== Input data

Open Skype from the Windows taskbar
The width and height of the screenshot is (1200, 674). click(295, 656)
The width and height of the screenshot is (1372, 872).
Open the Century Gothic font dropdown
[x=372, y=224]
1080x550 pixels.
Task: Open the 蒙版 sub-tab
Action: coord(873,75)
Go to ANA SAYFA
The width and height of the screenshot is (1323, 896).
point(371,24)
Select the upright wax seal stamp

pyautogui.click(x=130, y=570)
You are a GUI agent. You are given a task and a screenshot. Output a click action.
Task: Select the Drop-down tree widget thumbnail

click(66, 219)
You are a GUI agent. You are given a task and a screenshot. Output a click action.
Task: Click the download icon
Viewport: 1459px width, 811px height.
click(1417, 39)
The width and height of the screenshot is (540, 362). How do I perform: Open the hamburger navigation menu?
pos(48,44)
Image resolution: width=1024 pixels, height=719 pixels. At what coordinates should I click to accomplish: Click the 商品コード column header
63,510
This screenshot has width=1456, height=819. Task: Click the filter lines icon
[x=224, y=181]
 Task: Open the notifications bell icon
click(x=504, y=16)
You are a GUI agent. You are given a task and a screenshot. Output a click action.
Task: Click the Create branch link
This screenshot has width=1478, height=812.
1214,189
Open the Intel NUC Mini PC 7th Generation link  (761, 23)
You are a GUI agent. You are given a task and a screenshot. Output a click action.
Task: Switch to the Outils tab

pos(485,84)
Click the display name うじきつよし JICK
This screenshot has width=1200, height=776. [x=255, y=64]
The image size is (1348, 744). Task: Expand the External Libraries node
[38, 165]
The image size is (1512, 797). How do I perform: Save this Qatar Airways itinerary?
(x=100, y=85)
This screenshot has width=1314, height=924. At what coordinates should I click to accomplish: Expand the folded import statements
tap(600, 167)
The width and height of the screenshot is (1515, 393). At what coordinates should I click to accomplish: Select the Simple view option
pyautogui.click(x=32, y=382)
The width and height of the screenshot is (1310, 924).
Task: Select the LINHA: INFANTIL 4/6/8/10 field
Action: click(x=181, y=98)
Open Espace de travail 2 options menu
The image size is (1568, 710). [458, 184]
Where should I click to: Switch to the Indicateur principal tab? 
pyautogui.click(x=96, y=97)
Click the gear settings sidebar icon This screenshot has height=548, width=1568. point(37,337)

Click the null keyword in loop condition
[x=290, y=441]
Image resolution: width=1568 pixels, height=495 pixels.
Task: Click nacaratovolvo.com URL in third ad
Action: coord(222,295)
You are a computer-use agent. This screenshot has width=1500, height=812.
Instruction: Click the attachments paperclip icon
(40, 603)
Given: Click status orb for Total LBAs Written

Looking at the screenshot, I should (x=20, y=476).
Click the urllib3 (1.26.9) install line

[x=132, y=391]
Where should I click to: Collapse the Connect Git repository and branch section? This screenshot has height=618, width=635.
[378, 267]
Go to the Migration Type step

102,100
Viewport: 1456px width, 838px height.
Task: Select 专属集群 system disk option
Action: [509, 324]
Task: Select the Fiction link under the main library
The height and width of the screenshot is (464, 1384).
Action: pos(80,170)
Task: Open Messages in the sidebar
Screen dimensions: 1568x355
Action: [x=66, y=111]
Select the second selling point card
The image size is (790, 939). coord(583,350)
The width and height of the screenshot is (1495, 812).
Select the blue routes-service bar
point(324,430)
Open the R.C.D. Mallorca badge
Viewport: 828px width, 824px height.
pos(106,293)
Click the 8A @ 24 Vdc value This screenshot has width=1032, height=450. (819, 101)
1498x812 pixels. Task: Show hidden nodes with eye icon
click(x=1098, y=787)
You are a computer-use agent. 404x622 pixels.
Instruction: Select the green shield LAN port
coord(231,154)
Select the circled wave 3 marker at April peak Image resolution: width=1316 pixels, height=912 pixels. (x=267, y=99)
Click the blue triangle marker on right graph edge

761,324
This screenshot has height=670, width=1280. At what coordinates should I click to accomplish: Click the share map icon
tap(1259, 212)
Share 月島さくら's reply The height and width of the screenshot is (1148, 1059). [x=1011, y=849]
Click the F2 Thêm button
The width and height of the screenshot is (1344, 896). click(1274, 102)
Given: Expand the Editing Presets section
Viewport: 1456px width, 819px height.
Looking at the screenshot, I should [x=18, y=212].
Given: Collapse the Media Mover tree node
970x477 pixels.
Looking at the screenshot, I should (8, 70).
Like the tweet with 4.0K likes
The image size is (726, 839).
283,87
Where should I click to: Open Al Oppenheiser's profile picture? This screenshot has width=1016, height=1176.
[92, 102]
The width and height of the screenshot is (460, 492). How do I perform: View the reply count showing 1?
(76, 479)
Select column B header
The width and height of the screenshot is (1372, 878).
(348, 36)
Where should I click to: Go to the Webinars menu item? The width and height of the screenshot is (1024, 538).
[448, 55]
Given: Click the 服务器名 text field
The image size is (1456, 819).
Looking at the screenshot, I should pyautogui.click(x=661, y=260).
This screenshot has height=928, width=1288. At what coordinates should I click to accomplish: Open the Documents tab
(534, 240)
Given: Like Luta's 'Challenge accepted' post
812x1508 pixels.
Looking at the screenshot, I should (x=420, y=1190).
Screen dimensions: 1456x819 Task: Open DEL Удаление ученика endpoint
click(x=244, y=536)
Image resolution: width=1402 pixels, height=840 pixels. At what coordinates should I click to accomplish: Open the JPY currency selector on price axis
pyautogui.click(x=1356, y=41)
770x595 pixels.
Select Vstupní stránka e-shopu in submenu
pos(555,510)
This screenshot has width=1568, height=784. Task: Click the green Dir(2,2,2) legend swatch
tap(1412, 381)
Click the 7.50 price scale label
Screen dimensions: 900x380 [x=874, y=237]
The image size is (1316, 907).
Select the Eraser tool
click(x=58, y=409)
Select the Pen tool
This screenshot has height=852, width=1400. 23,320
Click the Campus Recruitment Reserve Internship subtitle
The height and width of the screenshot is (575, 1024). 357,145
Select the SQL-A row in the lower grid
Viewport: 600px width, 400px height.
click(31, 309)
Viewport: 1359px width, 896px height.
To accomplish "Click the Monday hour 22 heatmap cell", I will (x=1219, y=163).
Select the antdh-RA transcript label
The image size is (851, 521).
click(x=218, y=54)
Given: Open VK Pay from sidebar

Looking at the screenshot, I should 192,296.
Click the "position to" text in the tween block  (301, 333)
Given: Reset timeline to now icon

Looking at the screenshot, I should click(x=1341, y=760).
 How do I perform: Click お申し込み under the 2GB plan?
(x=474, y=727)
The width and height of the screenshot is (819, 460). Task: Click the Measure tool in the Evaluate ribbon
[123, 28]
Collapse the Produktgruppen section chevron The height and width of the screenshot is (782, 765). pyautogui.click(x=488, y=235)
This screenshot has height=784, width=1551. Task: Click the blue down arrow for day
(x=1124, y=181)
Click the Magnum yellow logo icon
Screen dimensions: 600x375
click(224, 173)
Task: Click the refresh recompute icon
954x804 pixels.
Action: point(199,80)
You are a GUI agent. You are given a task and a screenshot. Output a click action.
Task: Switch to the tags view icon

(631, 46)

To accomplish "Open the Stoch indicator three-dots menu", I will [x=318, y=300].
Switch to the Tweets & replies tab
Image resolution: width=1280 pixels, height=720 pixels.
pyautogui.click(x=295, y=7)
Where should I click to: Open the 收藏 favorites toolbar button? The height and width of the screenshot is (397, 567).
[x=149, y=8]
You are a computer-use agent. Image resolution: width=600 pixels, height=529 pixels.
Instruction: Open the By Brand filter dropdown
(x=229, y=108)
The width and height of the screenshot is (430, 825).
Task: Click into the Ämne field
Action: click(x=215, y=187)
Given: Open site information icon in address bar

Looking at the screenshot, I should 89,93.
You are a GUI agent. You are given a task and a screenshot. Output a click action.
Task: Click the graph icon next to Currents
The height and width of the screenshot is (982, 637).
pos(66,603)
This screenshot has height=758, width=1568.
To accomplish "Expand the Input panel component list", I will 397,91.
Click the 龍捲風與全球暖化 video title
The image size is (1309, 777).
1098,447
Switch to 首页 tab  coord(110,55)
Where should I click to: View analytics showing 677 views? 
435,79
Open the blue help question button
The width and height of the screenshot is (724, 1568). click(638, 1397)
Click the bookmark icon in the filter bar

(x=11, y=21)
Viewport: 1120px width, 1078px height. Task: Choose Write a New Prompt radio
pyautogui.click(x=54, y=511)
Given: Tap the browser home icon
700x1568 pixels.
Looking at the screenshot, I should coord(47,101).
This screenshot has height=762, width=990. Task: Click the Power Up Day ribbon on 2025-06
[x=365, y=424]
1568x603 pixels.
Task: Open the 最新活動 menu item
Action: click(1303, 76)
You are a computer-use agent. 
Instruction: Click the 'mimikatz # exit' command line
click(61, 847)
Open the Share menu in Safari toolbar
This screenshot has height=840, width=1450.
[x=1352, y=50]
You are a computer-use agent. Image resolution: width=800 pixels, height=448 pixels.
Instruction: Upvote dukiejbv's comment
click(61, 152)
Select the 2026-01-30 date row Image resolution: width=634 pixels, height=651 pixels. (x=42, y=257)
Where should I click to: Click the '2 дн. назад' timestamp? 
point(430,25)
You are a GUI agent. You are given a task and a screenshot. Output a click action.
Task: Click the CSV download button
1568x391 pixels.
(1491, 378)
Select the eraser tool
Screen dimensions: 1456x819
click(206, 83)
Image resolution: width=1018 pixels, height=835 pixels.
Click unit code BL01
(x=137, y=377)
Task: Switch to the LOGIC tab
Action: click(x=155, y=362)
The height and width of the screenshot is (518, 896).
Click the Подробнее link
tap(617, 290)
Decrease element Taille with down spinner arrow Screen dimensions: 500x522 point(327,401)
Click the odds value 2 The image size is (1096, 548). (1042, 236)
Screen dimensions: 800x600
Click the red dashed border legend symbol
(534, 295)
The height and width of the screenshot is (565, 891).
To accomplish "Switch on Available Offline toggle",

====

Set exercise: Copy the lines starting at the one containing "This screenshot has height=928, width=1288." and ending at the one containing "click(x=58, y=409)", both included, exactly as they stand in the entries.

Solution below:
This screenshot has height=928, width=1288. At what coordinates should I click to accomplish: Open the Documents tab
(534, 240)
Given: Like Luta's 'Challenge accepted' post
812x1508 pixels.
Looking at the screenshot, I should (x=420, y=1190).
Screen dimensions: 1456x819 Task: Open DEL Удаление ученика endpoint
click(x=244, y=536)
Image resolution: width=1402 pixels, height=840 pixels. At what coordinates should I click to accomplish: Open the JPY currency selector on price axis
pyautogui.click(x=1356, y=41)
770x595 pixels.
Select Vstupní stránka e-shopu in submenu
pos(555,510)
This screenshot has width=1568, height=784. Task: Click the green Dir(2,2,2) legend swatch
tap(1412, 381)
Click the 7.50 price scale label
Screen dimensions: 900x380 [x=874, y=237]
The image size is (1316, 907).
Select the Eraser tool
click(x=58, y=409)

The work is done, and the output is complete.